(De un tiempo a esta parte, cada vez que pienso en Japón me viene a la memoria el inicio de El cantar de Heike, tan conocido entre los japoneses como entre los españoles lo es el de El Quijote)
Nuestro amor y admiración por el país son de sobra conocidos por quienes nos conocen. Allí, mimetizados en el bullicio de sus populosas ciudades, hemos vivido situaciones extravagantes y divertidas, disfrutado de momentos mágicos con sucesos inexplicables, nos hemos contagiado del estrés de las grandes urbes, para, un instante después, con la mirada vidriada y una sonrisa en los labios, admirar alguno de los edificios más imponentes del planeta, hemos gozado en silencio de sus paisajes más hermosos en plena naturaleza y congeniado con la amabilidad de su gente. En definitiva, de Japón nos emociona tanto su ética como su estética.
De entre todos los lugares visitados y las muchas experiencias inolvidables, quedó grabado en nuestra memoria un atardecer en la pequeña y despoblada isla de Naoshima. Después de los graves daños sufridos por un terrible terremoto, la isla recuperó su belleza anterior gracias al empuje y la solidaridad del arquitecto Tadao Ando, que se propuso revitalizarla construyendo un conjunto de museos de arte contemporáneo con tanta delicadeza y sensibilidad que los días allí se convierten en un paseo por las nubes con síndrome de Stendhal.
A la salida de uno de esos museos, sentados en unas sencillas sillas de metal en un jardín trasero, nos cautivó (o deberíamos decir nos hechizó) la caída de la tarde mientras el cielo cambiaba de color y el sol se escondía tras un pequeño islote frente a nosotros, al que bautizamos como la isla del Onigiri, debido a su forma triangular y mínimo tamaño. No era un día especialmente cálido, y el cielo pronto se tornó en un azul oscuro casi negro que nos incluyó en el paisaje.

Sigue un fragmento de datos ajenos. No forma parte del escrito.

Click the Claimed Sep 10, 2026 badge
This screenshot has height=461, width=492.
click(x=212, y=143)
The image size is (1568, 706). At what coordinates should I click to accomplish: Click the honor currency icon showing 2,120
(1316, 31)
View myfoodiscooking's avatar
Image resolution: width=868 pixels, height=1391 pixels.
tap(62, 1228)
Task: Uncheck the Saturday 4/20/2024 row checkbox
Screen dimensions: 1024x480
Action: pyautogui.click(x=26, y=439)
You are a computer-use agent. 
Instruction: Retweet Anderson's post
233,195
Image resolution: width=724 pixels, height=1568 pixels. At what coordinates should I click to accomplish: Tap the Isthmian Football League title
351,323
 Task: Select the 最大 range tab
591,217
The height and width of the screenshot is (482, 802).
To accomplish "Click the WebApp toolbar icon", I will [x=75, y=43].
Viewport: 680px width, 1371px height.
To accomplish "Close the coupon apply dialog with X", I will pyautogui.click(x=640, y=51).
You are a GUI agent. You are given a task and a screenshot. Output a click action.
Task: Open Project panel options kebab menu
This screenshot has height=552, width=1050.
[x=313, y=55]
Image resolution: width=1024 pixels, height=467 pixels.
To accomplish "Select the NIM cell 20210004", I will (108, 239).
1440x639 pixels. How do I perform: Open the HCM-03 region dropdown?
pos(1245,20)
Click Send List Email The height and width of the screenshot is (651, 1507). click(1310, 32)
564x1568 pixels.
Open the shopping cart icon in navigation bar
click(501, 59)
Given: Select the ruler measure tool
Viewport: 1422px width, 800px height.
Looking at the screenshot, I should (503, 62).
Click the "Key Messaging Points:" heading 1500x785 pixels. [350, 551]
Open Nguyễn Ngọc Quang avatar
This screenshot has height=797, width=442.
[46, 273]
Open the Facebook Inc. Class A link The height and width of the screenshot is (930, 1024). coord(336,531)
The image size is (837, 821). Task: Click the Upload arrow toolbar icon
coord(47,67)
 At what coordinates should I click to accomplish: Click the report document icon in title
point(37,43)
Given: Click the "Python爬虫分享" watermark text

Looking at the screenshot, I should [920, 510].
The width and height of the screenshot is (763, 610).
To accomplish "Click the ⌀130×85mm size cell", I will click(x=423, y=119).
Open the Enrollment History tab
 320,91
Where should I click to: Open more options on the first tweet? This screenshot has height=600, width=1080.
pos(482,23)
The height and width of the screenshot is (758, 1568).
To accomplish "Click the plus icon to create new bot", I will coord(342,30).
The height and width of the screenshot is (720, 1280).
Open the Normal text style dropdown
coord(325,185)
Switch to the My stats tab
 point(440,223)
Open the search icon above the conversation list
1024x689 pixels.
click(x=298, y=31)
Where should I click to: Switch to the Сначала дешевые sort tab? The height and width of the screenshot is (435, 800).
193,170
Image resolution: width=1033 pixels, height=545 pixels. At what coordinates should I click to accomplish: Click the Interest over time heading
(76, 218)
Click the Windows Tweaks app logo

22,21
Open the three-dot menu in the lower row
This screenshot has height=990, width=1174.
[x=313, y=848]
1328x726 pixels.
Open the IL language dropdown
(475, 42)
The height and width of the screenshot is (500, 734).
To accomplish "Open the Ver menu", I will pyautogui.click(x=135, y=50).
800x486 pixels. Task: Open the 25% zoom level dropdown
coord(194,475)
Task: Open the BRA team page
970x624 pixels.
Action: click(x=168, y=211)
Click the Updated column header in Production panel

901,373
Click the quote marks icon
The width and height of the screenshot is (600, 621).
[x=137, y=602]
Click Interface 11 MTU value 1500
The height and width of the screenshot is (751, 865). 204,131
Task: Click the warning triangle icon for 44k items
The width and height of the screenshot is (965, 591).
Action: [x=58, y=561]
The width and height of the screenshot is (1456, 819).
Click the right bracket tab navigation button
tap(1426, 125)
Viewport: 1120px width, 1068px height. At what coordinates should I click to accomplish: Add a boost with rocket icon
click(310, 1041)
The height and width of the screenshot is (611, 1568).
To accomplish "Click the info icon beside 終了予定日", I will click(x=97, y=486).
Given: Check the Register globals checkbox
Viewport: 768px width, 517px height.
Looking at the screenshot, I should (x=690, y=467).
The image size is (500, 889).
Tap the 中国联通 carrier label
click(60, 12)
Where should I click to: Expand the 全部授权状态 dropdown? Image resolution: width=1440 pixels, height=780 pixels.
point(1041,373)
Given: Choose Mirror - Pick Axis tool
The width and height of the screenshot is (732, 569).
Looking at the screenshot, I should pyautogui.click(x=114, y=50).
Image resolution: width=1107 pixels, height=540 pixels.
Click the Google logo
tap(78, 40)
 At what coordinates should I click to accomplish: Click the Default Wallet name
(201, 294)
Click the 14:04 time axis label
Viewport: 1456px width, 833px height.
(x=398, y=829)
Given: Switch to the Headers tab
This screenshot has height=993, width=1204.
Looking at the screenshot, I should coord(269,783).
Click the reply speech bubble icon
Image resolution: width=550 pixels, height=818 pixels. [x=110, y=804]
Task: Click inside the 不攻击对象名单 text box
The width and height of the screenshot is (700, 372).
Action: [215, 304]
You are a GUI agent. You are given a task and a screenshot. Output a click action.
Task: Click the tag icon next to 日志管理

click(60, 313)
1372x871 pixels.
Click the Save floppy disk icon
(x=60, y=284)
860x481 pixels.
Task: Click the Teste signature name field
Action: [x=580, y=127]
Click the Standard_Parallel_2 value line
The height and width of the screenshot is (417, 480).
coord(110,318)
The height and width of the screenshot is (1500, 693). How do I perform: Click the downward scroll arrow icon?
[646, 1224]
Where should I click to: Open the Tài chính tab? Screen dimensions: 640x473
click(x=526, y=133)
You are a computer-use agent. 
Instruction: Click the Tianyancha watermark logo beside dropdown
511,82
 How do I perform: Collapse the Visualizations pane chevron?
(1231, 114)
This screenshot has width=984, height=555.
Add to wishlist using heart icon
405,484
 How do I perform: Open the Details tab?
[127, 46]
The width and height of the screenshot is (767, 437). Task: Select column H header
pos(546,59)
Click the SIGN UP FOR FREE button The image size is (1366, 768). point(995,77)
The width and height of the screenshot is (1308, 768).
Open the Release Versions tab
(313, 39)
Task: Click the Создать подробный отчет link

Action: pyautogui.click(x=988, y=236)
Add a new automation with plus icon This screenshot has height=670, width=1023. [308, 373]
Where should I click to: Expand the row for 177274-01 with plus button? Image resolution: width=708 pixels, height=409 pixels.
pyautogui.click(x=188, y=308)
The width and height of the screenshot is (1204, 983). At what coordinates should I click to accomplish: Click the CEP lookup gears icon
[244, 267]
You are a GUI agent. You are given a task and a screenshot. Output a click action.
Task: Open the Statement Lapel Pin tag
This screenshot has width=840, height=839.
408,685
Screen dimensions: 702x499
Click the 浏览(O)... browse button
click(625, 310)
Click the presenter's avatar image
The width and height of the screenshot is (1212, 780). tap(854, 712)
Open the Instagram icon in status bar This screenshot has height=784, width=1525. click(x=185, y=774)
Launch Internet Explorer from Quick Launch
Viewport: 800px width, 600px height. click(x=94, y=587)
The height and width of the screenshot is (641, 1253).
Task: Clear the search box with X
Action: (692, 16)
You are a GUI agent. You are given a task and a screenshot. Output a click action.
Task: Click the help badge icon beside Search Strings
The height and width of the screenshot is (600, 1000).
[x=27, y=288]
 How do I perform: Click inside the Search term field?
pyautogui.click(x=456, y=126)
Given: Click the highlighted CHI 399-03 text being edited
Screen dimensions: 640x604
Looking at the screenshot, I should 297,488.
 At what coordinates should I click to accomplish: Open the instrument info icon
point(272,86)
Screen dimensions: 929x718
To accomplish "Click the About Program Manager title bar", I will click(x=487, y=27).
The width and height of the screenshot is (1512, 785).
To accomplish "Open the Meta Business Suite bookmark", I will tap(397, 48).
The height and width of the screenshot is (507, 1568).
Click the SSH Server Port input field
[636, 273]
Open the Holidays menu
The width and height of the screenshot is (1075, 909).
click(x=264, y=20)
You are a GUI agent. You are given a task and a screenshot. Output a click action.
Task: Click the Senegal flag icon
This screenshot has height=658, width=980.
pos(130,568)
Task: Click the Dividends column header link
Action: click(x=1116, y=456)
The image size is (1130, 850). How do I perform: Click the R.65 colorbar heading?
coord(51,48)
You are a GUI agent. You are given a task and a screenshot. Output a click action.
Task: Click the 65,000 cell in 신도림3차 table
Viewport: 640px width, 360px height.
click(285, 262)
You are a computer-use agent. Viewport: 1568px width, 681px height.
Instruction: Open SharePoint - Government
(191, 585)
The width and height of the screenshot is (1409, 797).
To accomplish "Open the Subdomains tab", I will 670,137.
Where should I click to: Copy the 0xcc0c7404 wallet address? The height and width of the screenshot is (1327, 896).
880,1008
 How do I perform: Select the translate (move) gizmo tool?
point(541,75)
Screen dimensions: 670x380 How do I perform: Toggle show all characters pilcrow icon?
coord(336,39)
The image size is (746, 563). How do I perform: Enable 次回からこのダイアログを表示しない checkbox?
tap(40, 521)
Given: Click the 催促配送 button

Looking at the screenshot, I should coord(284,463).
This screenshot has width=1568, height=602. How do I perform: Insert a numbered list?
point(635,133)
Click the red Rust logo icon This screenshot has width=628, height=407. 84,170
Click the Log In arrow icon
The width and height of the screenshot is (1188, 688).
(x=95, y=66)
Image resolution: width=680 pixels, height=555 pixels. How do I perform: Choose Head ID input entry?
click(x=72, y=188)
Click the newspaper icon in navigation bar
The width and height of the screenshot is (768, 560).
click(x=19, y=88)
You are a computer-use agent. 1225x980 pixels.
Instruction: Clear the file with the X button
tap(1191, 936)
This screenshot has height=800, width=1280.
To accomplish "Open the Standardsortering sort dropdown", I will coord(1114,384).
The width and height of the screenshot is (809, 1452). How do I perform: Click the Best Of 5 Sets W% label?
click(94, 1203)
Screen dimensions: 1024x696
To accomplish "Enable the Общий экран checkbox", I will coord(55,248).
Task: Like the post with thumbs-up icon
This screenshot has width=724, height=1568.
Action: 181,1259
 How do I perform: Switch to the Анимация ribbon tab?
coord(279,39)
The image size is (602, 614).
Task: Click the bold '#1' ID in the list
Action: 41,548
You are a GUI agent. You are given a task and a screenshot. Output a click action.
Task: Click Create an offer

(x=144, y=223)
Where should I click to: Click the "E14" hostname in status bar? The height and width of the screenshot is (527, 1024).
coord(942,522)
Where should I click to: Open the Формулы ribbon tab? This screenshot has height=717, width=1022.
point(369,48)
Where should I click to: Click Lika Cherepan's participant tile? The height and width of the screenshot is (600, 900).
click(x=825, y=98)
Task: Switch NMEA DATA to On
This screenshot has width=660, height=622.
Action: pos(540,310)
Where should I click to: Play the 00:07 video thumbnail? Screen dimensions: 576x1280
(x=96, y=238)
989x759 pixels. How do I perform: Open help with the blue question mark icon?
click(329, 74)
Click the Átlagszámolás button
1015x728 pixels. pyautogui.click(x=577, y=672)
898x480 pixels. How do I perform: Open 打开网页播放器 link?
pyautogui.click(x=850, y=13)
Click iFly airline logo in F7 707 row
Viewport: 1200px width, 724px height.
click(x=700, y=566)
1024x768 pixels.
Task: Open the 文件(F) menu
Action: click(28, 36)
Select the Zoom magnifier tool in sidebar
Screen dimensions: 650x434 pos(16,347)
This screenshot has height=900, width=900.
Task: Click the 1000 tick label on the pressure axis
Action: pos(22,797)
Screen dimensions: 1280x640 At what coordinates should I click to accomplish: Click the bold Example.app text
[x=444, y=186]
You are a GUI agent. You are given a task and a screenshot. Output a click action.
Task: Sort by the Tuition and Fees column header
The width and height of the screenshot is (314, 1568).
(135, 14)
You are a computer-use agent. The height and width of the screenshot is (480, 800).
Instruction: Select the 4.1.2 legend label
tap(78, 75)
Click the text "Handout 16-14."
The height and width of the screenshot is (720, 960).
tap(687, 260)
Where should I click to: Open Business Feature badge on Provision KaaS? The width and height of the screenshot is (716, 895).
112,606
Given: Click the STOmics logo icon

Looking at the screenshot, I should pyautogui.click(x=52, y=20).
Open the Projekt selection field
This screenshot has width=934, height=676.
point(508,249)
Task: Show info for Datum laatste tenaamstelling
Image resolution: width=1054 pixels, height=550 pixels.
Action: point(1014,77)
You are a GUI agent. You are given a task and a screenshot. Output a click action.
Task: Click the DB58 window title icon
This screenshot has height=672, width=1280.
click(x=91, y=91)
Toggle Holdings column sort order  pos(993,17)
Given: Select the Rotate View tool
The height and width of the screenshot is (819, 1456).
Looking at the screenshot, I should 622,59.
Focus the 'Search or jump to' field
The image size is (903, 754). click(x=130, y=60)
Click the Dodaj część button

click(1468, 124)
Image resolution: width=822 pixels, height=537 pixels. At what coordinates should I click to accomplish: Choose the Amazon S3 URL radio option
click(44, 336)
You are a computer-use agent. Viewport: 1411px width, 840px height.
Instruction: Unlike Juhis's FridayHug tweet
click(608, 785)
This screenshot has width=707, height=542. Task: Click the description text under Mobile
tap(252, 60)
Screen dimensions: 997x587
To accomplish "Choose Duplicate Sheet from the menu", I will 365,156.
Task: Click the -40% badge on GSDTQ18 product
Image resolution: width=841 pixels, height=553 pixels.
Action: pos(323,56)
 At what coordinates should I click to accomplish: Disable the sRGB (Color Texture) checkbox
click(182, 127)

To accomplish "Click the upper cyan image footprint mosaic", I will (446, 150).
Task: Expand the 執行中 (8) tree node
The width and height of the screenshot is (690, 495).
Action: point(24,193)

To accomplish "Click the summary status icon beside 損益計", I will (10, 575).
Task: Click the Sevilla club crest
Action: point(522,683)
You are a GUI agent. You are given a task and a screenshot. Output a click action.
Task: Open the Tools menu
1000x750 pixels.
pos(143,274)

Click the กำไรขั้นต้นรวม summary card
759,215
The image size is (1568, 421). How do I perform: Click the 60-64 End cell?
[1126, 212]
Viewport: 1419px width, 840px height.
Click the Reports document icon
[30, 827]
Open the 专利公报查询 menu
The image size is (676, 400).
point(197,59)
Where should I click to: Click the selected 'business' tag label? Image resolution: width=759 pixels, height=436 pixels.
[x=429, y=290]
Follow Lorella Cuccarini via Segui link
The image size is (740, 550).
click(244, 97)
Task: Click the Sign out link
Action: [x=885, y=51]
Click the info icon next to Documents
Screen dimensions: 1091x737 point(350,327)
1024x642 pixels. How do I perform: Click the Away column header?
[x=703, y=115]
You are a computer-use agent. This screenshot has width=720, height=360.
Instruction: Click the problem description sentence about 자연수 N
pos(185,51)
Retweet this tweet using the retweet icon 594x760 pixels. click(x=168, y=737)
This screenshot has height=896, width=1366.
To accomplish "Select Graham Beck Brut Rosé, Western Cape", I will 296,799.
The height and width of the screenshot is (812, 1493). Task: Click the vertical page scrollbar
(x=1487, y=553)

En un instante, solo la luz de la luna se reflejaba en el Mar Interior. Rodeados de paz y belleza, el goce de ese color se convirtió en un símbolo del Japón sereno y benévolo que decidimos compartir con vosotros creando un color para una tinta de la firma de estilográficas japonesas Sailor. Deseábamos obtener una tinta con un sombreado y una lectura agradable para ser usada durante mucho tiempo sin perder su identidad, aspirando a percibir, cada vez que emborronemos un papel con la Naoshima kon (el nombre no puede ser casualidad), esa serenidad y belleza en el ambiente que disfrutamos aquella tarde mientras el sol desaparecía tras el pequeño islote.